Extracted data below:

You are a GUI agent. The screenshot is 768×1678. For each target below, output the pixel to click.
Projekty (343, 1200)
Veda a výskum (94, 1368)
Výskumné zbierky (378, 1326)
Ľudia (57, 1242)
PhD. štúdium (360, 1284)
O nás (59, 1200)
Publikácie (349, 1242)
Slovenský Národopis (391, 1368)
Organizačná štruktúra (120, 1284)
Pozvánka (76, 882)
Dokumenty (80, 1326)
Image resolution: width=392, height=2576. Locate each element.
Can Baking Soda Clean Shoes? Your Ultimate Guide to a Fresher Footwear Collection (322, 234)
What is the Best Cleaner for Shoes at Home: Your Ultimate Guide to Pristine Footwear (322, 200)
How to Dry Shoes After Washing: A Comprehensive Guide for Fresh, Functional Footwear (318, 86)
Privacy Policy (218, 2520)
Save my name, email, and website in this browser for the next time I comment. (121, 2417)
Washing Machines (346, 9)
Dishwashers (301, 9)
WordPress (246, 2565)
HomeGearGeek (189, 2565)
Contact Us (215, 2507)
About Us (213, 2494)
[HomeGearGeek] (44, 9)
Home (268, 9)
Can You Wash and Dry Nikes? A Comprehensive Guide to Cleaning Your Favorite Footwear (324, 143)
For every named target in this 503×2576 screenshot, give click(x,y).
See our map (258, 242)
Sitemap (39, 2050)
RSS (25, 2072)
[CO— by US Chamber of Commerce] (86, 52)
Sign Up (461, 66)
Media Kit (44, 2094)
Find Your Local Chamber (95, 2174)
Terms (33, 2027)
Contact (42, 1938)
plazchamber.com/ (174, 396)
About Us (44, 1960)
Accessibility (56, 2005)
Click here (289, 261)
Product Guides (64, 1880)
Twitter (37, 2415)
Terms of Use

End of Extracted data.

:: Work to be completed ::
Which lines above contain the word "this"? Copy each of them.

:: Written answer ::
Save my name, email, and website in this browser for the next time I comment. (121, 2417)
For every named target in this 503×2576 screenshot, give click(x,y).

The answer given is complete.